**THE TASK**
Please write out everything in the listing below, from the line containing "Where should I click to: Click" down to the line containing "pyautogui.click(x=96, y=188)", including both of those lines and leaving out the pictures.

**Interface element listing**

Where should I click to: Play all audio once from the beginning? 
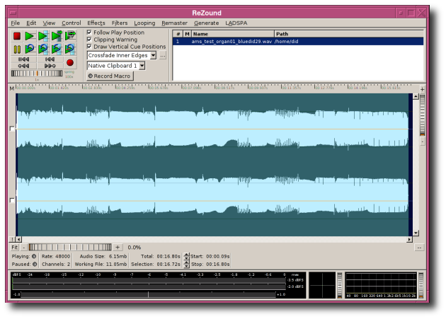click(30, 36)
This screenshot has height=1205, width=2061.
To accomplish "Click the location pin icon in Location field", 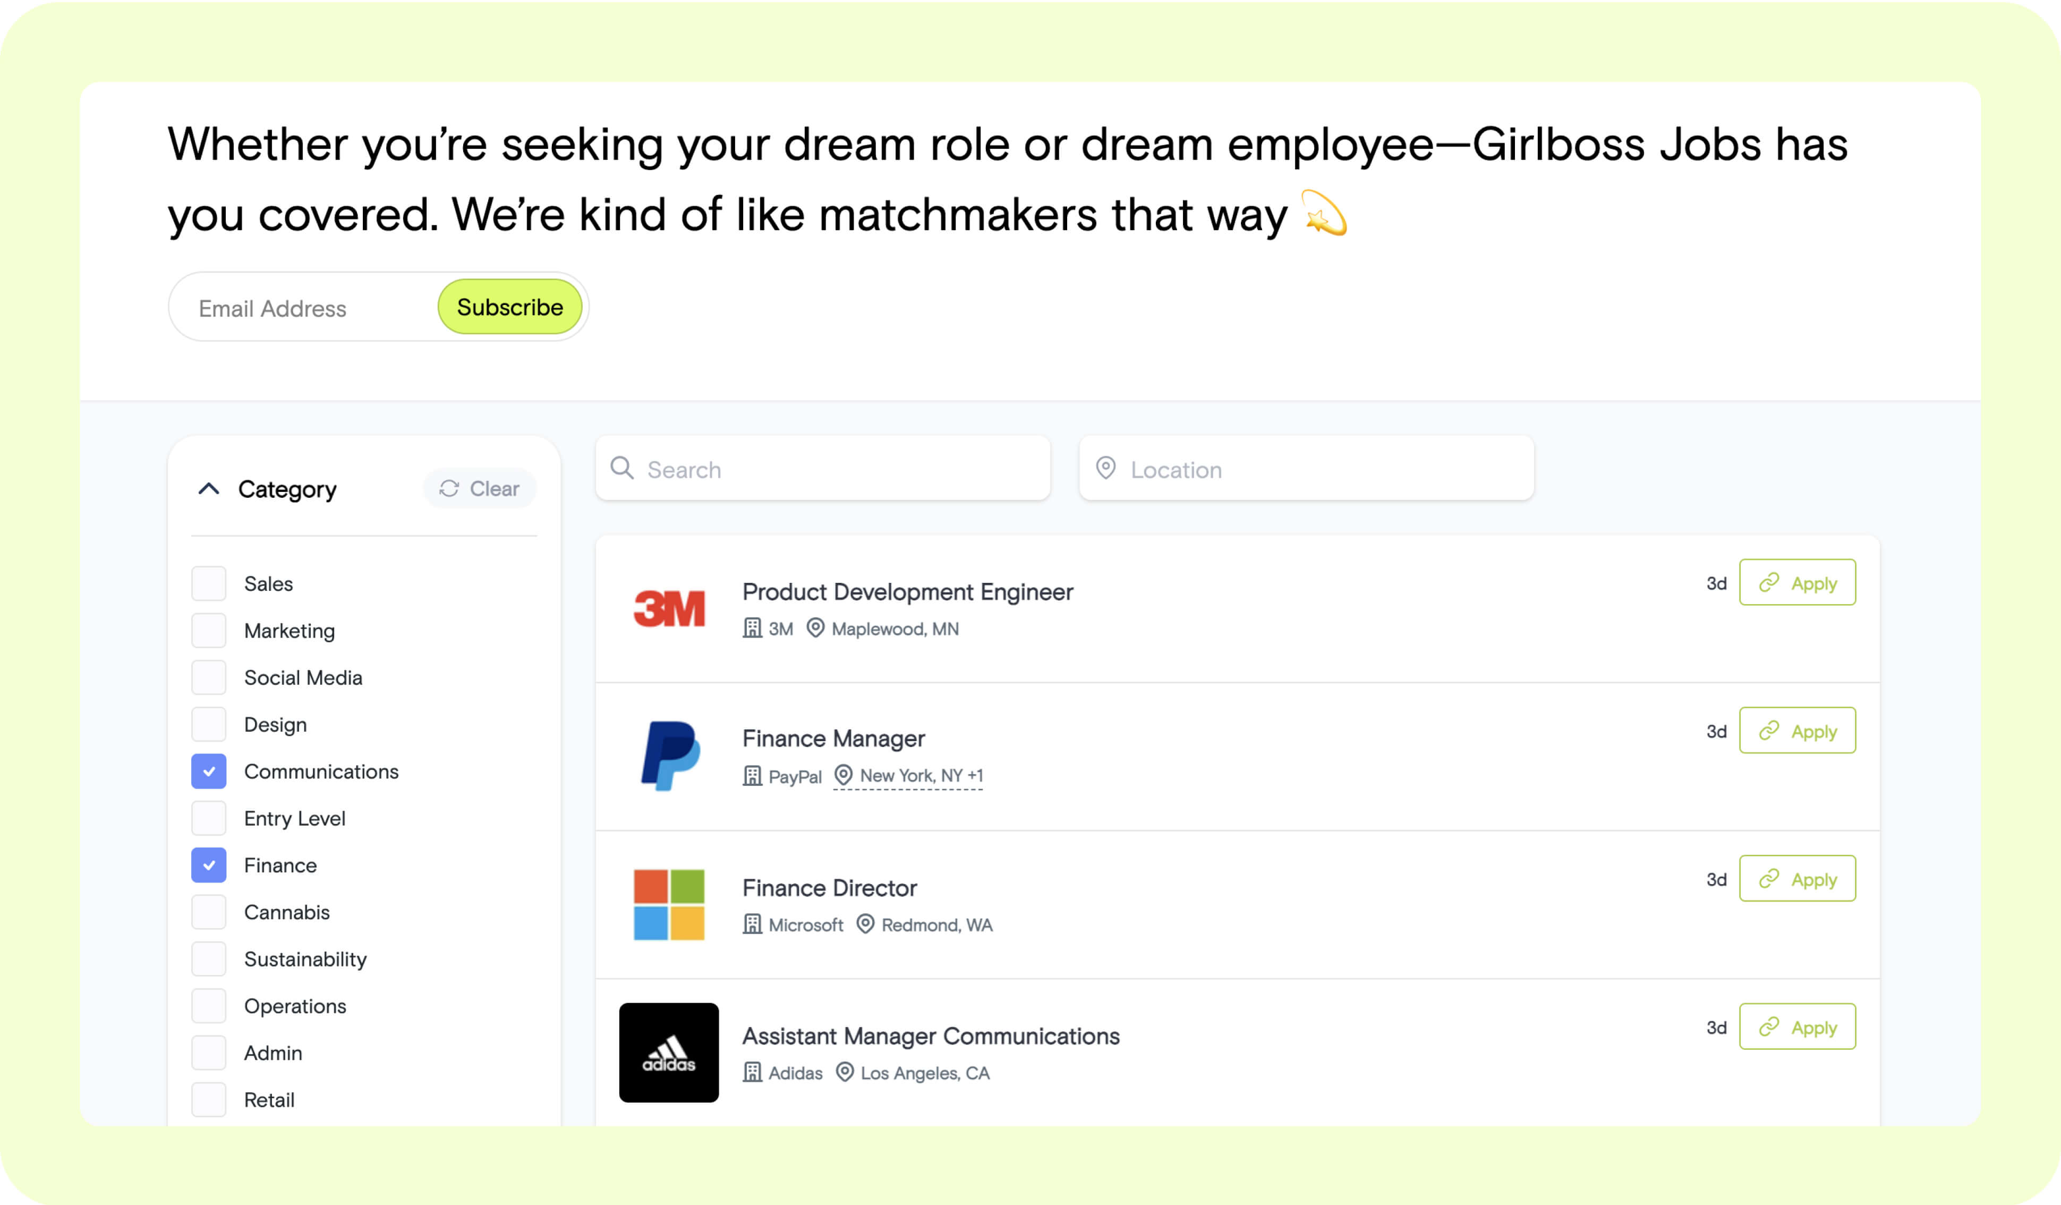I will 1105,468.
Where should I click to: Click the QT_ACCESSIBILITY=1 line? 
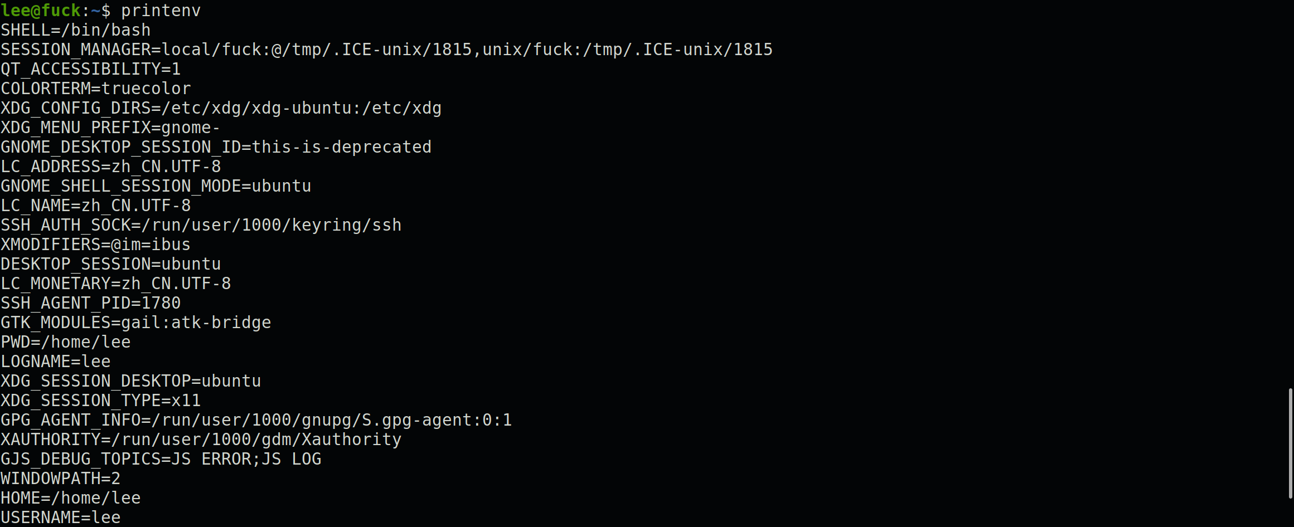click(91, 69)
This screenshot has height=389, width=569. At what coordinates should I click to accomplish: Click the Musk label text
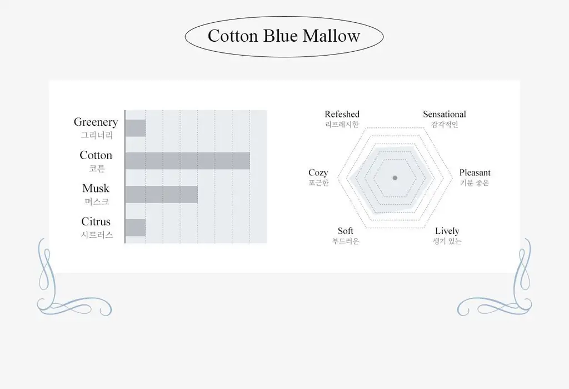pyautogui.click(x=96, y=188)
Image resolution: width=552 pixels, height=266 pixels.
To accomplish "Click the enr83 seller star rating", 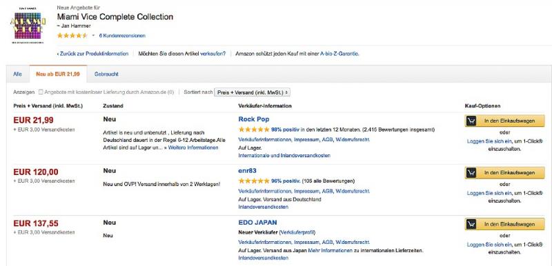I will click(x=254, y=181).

**WRITTEN ANSWER**
Where should I click to: Click the QT_ACCESSIBILITY=1 line? 
click(91, 69)
This screenshot has height=389, width=569. At what coordinates should I click to accomplish: Click the Musk label text
pyautogui.click(x=96, y=188)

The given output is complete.